* **Your objective**: Recast the lines below as a numbered list, omitting any blank lines.

(Stored data)

┌──

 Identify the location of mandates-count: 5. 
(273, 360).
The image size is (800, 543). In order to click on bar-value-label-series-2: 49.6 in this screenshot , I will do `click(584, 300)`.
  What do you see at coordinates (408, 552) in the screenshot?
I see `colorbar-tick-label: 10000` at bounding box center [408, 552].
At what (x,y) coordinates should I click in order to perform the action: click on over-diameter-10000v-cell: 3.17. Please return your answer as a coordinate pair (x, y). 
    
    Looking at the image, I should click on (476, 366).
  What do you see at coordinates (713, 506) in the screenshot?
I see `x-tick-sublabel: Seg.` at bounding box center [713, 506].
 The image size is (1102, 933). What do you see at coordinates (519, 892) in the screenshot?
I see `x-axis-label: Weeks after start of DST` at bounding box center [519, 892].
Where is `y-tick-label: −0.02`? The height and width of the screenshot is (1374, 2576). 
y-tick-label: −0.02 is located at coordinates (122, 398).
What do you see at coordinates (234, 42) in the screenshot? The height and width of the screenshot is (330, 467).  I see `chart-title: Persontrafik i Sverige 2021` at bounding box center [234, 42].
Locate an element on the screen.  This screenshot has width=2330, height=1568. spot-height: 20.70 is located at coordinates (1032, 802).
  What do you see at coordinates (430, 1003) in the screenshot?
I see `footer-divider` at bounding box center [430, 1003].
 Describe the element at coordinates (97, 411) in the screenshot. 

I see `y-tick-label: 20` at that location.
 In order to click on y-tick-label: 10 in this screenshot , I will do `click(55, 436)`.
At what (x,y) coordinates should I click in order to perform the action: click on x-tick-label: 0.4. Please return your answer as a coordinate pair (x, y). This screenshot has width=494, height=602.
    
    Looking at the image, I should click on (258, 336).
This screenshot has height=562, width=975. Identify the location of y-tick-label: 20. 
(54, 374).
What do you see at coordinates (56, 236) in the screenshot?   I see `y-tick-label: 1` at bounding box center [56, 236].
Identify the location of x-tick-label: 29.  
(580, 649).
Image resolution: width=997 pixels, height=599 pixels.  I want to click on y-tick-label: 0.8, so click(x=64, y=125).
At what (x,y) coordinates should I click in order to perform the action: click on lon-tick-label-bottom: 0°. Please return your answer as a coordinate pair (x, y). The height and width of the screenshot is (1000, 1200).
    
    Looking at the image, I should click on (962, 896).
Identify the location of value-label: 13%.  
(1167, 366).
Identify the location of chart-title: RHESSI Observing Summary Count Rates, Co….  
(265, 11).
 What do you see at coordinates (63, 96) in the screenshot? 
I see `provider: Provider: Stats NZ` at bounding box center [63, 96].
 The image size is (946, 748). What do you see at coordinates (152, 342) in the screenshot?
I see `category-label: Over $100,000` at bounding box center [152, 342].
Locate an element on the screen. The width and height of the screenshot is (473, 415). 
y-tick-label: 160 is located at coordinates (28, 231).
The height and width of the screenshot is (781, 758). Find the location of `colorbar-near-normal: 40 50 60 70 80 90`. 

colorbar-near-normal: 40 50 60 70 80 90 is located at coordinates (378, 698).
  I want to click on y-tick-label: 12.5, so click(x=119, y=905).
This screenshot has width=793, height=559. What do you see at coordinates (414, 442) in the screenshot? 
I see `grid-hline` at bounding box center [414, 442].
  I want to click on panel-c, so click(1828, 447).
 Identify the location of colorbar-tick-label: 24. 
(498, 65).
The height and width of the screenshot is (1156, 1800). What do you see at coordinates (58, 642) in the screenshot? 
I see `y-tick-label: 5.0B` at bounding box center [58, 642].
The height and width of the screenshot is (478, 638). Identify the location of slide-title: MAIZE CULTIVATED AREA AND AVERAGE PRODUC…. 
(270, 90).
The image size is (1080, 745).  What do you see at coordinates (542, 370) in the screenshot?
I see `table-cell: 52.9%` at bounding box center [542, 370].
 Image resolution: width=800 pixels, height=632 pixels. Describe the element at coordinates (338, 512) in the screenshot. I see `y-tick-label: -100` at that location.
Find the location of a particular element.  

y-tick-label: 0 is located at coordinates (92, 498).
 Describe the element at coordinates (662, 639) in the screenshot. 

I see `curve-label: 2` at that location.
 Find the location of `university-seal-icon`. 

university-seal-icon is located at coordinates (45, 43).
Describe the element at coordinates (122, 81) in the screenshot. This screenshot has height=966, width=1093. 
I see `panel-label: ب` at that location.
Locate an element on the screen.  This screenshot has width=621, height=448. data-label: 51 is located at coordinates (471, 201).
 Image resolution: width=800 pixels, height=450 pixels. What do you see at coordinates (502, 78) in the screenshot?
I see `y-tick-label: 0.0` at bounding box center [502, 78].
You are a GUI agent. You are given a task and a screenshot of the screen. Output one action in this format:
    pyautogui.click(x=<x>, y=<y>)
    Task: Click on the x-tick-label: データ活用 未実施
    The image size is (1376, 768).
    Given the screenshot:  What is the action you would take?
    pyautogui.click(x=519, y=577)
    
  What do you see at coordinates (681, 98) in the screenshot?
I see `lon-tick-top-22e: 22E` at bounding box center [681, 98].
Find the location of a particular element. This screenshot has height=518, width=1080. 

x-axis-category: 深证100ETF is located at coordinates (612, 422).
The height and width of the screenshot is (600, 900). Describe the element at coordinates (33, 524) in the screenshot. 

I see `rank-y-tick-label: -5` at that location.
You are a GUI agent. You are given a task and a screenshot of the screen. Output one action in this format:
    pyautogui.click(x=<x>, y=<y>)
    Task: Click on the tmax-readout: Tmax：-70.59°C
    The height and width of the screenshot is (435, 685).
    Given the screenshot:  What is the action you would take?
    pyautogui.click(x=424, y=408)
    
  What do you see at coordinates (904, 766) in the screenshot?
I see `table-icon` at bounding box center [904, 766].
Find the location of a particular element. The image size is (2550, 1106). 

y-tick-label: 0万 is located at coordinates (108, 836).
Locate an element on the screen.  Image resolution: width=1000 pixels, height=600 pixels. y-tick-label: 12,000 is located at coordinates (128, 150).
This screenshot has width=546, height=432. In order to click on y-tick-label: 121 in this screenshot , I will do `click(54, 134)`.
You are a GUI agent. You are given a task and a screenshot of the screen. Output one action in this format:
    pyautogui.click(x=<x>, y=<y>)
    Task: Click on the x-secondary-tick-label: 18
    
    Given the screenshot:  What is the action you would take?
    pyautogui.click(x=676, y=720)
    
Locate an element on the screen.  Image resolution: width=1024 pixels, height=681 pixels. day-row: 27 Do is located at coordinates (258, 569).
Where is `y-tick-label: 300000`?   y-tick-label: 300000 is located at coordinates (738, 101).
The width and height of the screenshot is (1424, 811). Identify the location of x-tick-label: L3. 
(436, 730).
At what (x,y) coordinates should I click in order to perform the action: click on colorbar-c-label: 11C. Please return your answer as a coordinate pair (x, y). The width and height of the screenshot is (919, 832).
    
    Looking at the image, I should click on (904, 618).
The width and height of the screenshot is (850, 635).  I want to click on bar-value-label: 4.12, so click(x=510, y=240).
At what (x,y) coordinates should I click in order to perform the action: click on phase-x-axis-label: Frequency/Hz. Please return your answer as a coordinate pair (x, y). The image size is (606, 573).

└──

* **Final answer**:
1.  Identify the location of mandates-count: 5. 
2. (273, 360).
3. The image size is (800, 543). In order to click on bar-value-label-series-2: 49.6 in this screenshot , I will do `click(584, 300)`.
4.   What do you see at coordinates (408, 552) in the screenshot?
5. I see `colorbar-tick-label: 10000` at bounding box center [408, 552].
6. At what (x,y) coordinates should I click in order to perform the action: click on over-diameter-10000v-cell: 3.17. Please return your answer as a coordinate pair (x, y). 
7.     Looking at the image, I should click on (476, 366).
8.   What do you see at coordinates (713, 506) in the screenshot?
9. I see `x-tick-sublabel: Seg.` at bounding box center [713, 506].
10.  The image size is (1102, 933). What do you see at coordinates (519, 892) in the screenshot?
11. I see `x-axis-label: Weeks after start of DST` at bounding box center [519, 892].
12. Where is `y-tick-label: −0.02`? The height and width of the screenshot is (1374, 2576). 
13. y-tick-label: −0.02 is located at coordinates (122, 398).
14. What do you see at coordinates (234, 42) in the screenshot? The height and width of the screenshot is (330, 467).  I see `chart-title: Persontrafik i Sverige 2021` at bounding box center [234, 42].
15. Locate an element on the screen.  This screenshot has width=2330, height=1568. spot-height: 20.70 is located at coordinates (1032, 802).
16.   What do you see at coordinates (430, 1003) in the screenshot?
17. I see `footer-divider` at bounding box center [430, 1003].
18.  Describe the element at coordinates (97, 411) in the screenshot. 
19. I see `y-tick-label: 20` at that location.
20.  In order to click on y-tick-label: 10 in this screenshot , I will do `click(55, 436)`.
21. At what (x,y) coordinates should I click in order to perform the action: click on x-tick-label: 0.4. Please return your answer as a coordinate pair (x, y). This screenshot has width=494, height=602.
22.     Looking at the image, I should click on (258, 336).
23. This screenshot has height=562, width=975. Identify the location of y-tick-label: 20. 
24. (54, 374).
25. What do you see at coordinates (56, 236) in the screenshot?   I see `y-tick-label: 1` at bounding box center [56, 236].
26. Identify the location of x-tick-label: 29.  
27. (580, 649).
28. Image resolution: width=997 pixels, height=599 pixels.  I want to click on y-tick-label: 0.8, so click(x=64, y=125).
29. At what (x,y) coordinates should I click in order to perform the action: click on lon-tick-label-bottom: 0°. Please return your answer as a coordinate pair (x, y). The height and width of the screenshot is (1000, 1200).
30.     Looking at the image, I should click on (962, 896).
31. Identify the location of value-label: 13%.  
32. (1167, 366).
33. Identify the location of chart-title: RHESSI Observing Summary Count Rates, Co….  
34. (265, 11).
35.  What do you see at coordinates (63, 96) in the screenshot? 
36. I see `provider: Provider: Stats NZ` at bounding box center [63, 96].
37.  The image size is (946, 748). What do you see at coordinates (152, 342) in the screenshot?
38. I see `category-label: Over $100,000` at bounding box center [152, 342].
39. Locate an element on the screen. The width and height of the screenshot is (473, 415). 
40. y-tick-label: 160 is located at coordinates (28, 231).
41. The height and width of the screenshot is (781, 758). Find the location of `colorbar-near-normal: 40 50 60 70 80 90`. 
42. colorbar-near-normal: 40 50 60 70 80 90 is located at coordinates (378, 698).
43.   I want to click on y-tick-label: 12.5, so click(x=119, y=905).
44. This screenshot has width=793, height=559. What do you see at coordinates (414, 442) in the screenshot? 
45. I see `grid-hline` at bounding box center [414, 442].
46.   I want to click on panel-c, so click(1828, 447).
47.  Identify the location of colorbar-tick-label: 24. 
48. (498, 65).
49. The height and width of the screenshot is (1156, 1800). What do you see at coordinates (58, 642) in the screenshot? 
50. I see `y-tick-label: 5.0B` at bounding box center [58, 642].
51. The height and width of the screenshot is (478, 638). Identify the location of slide-title: MAIZE CULTIVATED AREA AND AVERAGE PRODUC…. 
52. (270, 90).
53. The image size is (1080, 745).  What do you see at coordinates (542, 370) in the screenshot?
54. I see `table-cell: 52.9%` at bounding box center [542, 370].
55.  Image resolution: width=800 pixels, height=632 pixels. Describe the element at coordinates (338, 512) in the screenshot. I see `y-tick-label: -100` at that location.
56. Find the location of a particular element.  
57. y-tick-label: 0 is located at coordinates (92, 498).
58.  Describe the element at coordinates (662, 639) in the screenshot. 
59. I see `curve-label: 2` at that location.
60.  Find the location of `university-seal-icon`. 
61. university-seal-icon is located at coordinates (45, 43).
62. Describe the element at coordinates (122, 81) in the screenshot. This screenshot has height=966, width=1093. 
63. I see `panel-label: ب` at that location.
64. Locate an element on the screen.  This screenshot has width=621, height=448. data-label: 51 is located at coordinates (471, 201).
65.  Image resolution: width=800 pixels, height=450 pixels. What do you see at coordinates (502, 78) in the screenshot?
66. I see `y-tick-label: 0.0` at bounding box center [502, 78].
67. You are a GUI agent. You are given a task and a screenshot of the screen. Output one action in this format:
68.     pyautogui.click(x=<x>, y=<y>)
69.     Task: Click on the x-tick-label: データ活用 未実施
70.     The image size is (1376, 768).
71.     Given the screenshot:  What is the action you would take?
72.     pyautogui.click(x=519, y=577)
73.   What do you see at coordinates (681, 98) in the screenshot?
74. I see `lon-tick-top-22e: 22E` at bounding box center [681, 98].
75. Find the location of a particular element. This screenshot has height=518, width=1080. 
76. x-axis-category: 深证100ETF is located at coordinates (612, 422).
77. The height and width of the screenshot is (600, 900). Describe the element at coordinates (33, 524) in the screenshot. 
78. I see `rank-y-tick-label: -5` at that location.
79. You are a GUI agent. You are given a task and a screenshot of the screen. Output one action in this format:
80.     pyautogui.click(x=<x>, y=<y>)
81.     Task: Click on the tmax-readout: Tmax：-70.59°C
82.     The height and width of the screenshot is (435, 685).
83.     Given the screenshot:  What is the action you would take?
84.     pyautogui.click(x=424, y=408)
85.   What do you see at coordinates (904, 766) in the screenshot?
86. I see `table-icon` at bounding box center [904, 766].
87. Find the location of a particular element. The image size is (2550, 1106). 
88. y-tick-label: 0万 is located at coordinates (108, 836).
89. Locate an element on the screen.  Image resolution: width=1000 pixels, height=600 pixels. y-tick-label: 12,000 is located at coordinates (128, 150).
90. This screenshot has width=546, height=432. In order to click on y-tick-label: 121 in this screenshot , I will do `click(54, 134)`.
91. You are a GUI agent. You are given a task and a screenshot of the screen. Output one action in this format:
92.     pyautogui.click(x=<x>, y=<y>)
93.     Task: Click on the x-secondary-tick-label: 18
94.     Given the screenshot:  What is the action you would take?
95.     pyautogui.click(x=676, y=720)
96. Locate an element on the screen.  Image resolution: width=1024 pixels, height=681 pixels. day-row: 27 Do is located at coordinates (258, 569).
97. Where is `y-tick-label: 300000`?   y-tick-label: 300000 is located at coordinates (738, 101).
98. The width and height of the screenshot is (1424, 811). Identify the location of x-tick-label: L3. 
99. (436, 730).
100. At what (x,y) coordinates should I click in order to perform the action: click on colorbar-c-label: 11C. Please return your answer as a coordinate pair (x, y). The width and height of the screenshot is (919, 832).
101.     Looking at the image, I should click on (904, 618).
102. The width and height of the screenshot is (850, 635).  I want to click on bar-value-label: 4.12, so click(x=510, y=240).
103. At what (x,y) coordinates should I click in order to perform the action: click on phase-x-axis-label: Frequency/Hz. Please return your answer as a coordinate pair (x, y). The image size is (606, 573).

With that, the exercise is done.